[Saved entries]
══════════
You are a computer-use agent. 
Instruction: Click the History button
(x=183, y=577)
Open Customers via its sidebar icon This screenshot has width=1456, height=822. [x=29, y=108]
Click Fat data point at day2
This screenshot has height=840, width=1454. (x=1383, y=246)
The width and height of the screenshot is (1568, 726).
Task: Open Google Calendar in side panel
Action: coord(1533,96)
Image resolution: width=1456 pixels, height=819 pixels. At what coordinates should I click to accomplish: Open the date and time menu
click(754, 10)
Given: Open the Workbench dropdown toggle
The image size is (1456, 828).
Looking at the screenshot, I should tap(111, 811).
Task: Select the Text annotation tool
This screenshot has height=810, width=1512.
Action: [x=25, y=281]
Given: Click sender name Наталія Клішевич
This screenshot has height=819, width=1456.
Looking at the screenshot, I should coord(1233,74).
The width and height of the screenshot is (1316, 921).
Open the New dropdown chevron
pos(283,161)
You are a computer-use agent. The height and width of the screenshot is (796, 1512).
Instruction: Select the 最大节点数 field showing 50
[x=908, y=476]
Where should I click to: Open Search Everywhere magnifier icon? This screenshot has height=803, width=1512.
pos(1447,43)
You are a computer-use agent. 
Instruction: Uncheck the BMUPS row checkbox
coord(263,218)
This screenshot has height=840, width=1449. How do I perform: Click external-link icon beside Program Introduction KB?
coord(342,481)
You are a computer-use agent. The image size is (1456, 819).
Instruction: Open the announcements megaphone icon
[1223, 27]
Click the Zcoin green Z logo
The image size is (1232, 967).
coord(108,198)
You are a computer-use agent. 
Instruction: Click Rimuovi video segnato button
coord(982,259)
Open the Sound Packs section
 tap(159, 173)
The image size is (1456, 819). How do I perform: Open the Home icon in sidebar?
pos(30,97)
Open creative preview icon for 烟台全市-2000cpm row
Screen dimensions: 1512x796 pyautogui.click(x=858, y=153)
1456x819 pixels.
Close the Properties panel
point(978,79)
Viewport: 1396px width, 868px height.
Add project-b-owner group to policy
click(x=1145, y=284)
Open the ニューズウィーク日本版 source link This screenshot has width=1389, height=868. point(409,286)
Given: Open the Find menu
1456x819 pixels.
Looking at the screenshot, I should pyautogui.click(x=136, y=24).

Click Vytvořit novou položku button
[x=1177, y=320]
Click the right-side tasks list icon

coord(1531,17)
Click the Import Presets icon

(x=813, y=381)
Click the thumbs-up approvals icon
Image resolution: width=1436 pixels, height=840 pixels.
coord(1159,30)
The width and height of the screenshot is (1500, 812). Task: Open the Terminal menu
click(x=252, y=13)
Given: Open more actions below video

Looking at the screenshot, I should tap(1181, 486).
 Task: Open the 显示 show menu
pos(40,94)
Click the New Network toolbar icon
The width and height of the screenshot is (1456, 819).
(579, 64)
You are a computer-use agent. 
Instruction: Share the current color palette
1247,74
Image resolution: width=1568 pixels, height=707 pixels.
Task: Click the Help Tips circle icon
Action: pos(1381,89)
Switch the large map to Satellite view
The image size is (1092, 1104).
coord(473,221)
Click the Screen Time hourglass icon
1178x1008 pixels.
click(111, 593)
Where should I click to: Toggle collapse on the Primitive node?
══════════
Repeat the data in full. Alter nothing.

[RESPONSE BOX]
You are a computer-use agent. 
Instruction: Click the History button
(x=183, y=577)
Open Customers via its sidebar icon This screenshot has width=1456, height=822. [x=29, y=108]
Click Fat data point at day2
This screenshot has height=840, width=1454. (x=1383, y=246)
The width and height of the screenshot is (1568, 726).
Task: Open Google Calendar in side panel
Action: coord(1533,96)
Image resolution: width=1456 pixels, height=819 pixels. At what coordinates should I click to accomplish: Open the date and time menu
click(754, 10)
Given: Open the Workbench dropdown toggle
The image size is (1456, 828).
Looking at the screenshot, I should tap(111, 811).
Task: Select the Text annotation tool
This screenshot has height=810, width=1512.
Action: [x=25, y=281]
Given: Click sender name Наталія Клішевич
This screenshot has height=819, width=1456.
Looking at the screenshot, I should coord(1233,74).
The width and height of the screenshot is (1316, 921).
Open the New dropdown chevron
pos(283,161)
You are a computer-use agent. The height and width of the screenshot is (796, 1512).
Instruction: Select the 最大节点数 field showing 50
[x=908, y=476]
Where should I click to: Open Search Everywhere magnifier icon? This screenshot has height=803, width=1512.
pos(1447,43)
You are a computer-use agent. 
Instruction: Uncheck the BMUPS row checkbox
coord(263,218)
This screenshot has height=840, width=1449. How do I perform: Click external-link icon beside Program Introduction KB?
coord(342,481)
You are a computer-use agent. The image size is (1456, 819).
Instruction: Open the announcements megaphone icon
[1223, 27]
Click the Zcoin green Z logo
The image size is (1232, 967).
coord(108,198)
You are a computer-use agent. 
Instruction: Click Rimuovi video segnato button
coord(982,259)
Open the Sound Packs section
 tap(159, 173)
The image size is (1456, 819). How do I perform: Open the Home icon in sidebar?
pos(30,97)
Open creative preview icon for 烟台全市-2000cpm row
Screen dimensions: 1512x796 pyautogui.click(x=858, y=153)
1456x819 pixels.
Close the Properties panel
point(978,79)
Viewport: 1396px width, 868px height.
Add project-b-owner group to policy
click(x=1145, y=284)
Open the ニューズウィーク日本版 source link This screenshot has width=1389, height=868. point(409,286)
Given: Open the Find menu
1456x819 pixels.
Looking at the screenshot, I should pyautogui.click(x=136, y=24).

Click Vytvořit novou položku button
[x=1177, y=320]
Click the right-side tasks list icon

coord(1531,17)
Click the Import Presets icon

(x=813, y=381)
Click the thumbs-up approvals icon
Image resolution: width=1436 pixels, height=840 pixels.
coord(1159,30)
The width and height of the screenshot is (1500, 812). Task: Open the Terminal menu
click(x=252, y=13)
Given: Open more actions below video

Looking at the screenshot, I should tap(1181, 486).
 Task: Open the 显示 show menu
pos(40,94)
Click the New Network toolbar icon
The width and height of the screenshot is (1456, 819).
(579, 64)
You are a computer-use agent. 
Instruction: Share the current color palette
1247,74
Image resolution: width=1568 pixels, height=707 pixels.
Task: Click the Help Tips circle icon
Action: pos(1381,89)
Switch the large map to Satellite view
The image size is (1092, 1104).
coord(473,221)
Click the Screen Time hourglass icon
1178x1008 pixels.
click(111, 593)
Where should I click to: Toggle collapse on the Primitive node?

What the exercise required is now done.